(Provided passage):
A major controversy over the construction of the Dakota Access Pipeline near the Standing Rock Sioux reservation dominated the news (Bismarck Tribune carried a front page story on the event) and made its way into the hearing when tribal leaders were asked to make comments before the formal testimony. Standing Rock Sioux Tribal Chairman Dave Archambault and Cheyenne River Sioux Tribal Chairman Harold Frazier both spoke in opposition to the pipeline and connected the conflict to historical trauma and current trauma.
Lillian Sparks Robinson of the Administration for Children and Families, U.S. Department of Health and Human Services (HHS) and chair of the Intradepartmental Council on Native American Affairs, said the agency is developing an HHS-wide “comprehensive, integrated and trauma-informed” policy that will be completed before the end of the calendar year. The policy is being developed, she said, in cooperation with other federal agencies and with American Indian and Alaska Native partners. The Council (formerly called the Roundtable on Trauma-Informed Native American Communities) met with Sparks Robinson this spring to discuss the importance of moving ahead with the development of this policy, specifically requested by 12 U.S. Senators in a December 17, 2015 letter to HHS.

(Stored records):
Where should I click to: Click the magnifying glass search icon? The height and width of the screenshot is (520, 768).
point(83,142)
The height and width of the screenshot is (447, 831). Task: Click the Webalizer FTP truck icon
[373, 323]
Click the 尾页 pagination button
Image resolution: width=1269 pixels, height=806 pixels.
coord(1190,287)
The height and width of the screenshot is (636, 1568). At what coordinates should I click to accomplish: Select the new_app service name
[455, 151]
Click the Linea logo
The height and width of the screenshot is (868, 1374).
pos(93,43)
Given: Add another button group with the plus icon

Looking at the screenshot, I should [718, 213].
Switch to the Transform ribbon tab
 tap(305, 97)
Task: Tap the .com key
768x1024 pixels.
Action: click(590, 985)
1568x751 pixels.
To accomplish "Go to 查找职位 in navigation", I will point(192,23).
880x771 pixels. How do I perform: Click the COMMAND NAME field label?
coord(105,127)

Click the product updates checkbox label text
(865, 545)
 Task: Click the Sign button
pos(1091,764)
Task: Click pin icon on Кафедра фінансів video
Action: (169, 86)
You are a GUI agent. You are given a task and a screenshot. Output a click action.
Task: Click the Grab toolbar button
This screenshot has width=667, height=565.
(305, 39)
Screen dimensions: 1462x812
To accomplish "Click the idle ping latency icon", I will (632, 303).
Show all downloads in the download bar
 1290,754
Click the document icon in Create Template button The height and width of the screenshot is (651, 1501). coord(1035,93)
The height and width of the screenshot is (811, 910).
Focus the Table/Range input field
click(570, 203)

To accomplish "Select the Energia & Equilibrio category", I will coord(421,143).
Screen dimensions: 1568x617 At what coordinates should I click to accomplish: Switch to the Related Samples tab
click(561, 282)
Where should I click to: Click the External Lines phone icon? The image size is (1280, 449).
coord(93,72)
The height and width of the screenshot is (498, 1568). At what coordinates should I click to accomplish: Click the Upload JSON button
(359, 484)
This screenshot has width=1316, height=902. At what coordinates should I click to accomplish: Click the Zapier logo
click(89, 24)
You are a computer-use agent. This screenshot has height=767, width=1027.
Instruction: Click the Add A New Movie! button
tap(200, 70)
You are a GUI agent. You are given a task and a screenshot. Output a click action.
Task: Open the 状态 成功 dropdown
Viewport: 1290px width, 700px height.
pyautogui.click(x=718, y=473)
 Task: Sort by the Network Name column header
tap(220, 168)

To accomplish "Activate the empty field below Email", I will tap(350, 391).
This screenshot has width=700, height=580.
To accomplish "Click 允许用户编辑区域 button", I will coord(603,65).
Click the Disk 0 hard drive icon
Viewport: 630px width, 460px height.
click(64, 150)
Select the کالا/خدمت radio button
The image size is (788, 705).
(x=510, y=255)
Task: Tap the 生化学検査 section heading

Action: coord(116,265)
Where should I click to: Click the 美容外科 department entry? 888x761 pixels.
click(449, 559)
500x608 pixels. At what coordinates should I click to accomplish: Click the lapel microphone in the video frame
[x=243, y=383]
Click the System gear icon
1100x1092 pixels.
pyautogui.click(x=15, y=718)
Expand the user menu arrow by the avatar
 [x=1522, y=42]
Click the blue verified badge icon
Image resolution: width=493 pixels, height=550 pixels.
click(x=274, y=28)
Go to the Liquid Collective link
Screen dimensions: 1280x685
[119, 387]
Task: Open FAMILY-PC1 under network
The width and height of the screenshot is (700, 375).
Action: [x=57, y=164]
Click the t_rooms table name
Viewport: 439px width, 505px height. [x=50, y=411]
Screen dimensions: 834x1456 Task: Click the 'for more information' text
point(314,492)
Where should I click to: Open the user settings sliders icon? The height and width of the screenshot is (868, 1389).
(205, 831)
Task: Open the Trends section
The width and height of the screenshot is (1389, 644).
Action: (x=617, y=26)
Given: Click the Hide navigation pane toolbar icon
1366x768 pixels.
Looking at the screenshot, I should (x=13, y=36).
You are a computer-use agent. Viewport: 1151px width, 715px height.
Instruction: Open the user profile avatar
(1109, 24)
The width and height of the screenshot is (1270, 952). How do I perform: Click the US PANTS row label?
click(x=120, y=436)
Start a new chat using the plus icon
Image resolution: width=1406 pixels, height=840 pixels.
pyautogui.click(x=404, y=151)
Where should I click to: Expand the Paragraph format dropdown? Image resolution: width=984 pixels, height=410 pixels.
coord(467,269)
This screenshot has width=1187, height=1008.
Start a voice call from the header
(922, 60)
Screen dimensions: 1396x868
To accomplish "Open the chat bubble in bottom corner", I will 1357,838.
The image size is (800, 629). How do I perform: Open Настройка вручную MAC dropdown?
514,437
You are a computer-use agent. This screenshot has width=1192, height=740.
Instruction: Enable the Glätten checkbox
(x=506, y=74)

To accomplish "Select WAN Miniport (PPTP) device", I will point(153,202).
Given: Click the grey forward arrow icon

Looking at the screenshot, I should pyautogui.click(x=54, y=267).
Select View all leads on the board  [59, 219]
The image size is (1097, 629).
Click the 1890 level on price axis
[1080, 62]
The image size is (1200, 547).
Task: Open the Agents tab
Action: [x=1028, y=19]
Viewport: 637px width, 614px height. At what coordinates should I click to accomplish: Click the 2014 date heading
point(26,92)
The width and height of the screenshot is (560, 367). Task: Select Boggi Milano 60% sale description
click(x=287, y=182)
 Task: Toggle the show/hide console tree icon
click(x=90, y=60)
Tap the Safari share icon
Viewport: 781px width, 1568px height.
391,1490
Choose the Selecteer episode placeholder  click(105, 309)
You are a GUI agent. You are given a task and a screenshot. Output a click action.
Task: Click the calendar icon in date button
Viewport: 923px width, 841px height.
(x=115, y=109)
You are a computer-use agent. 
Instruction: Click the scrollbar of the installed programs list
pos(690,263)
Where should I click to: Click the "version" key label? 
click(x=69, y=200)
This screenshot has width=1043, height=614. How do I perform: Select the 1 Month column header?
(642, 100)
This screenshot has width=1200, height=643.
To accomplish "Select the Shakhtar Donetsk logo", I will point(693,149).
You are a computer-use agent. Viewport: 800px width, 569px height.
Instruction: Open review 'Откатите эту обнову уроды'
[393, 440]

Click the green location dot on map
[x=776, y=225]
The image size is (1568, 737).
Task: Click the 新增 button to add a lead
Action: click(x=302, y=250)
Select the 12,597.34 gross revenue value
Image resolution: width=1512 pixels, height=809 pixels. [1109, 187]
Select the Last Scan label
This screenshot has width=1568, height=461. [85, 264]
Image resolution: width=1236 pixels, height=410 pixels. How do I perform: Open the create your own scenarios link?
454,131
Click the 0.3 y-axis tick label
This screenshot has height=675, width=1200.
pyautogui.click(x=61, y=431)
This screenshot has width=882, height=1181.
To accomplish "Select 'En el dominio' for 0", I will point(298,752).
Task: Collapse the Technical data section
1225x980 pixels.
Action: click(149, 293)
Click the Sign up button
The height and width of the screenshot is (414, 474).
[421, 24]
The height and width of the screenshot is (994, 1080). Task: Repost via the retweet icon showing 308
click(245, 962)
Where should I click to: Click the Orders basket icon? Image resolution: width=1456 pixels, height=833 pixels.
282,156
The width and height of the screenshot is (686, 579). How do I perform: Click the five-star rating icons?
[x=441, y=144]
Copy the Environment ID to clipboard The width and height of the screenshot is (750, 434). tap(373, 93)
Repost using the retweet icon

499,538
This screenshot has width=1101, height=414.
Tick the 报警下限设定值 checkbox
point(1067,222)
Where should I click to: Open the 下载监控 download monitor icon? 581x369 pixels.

(Task set):
1 – List every person named in the hearing passage.
2 – Answer these from the hearing passage:
(a) Which newspaper ran a front page story on the pipeline controversy?
(b) What was the Council formerly called?
(c) On what date did the 12 U.S. Senators send their letter to HHS?
The stored items have nothing to do with this.

(Per-task answers):
1 –
Dave Archambault
Harold Frazier
Lillian Sparks Robinson

2 –
(a) Bismarck Tribune
(b) The Roundtable on Trauma-Informed Native American Communities
(c) December 17, 2015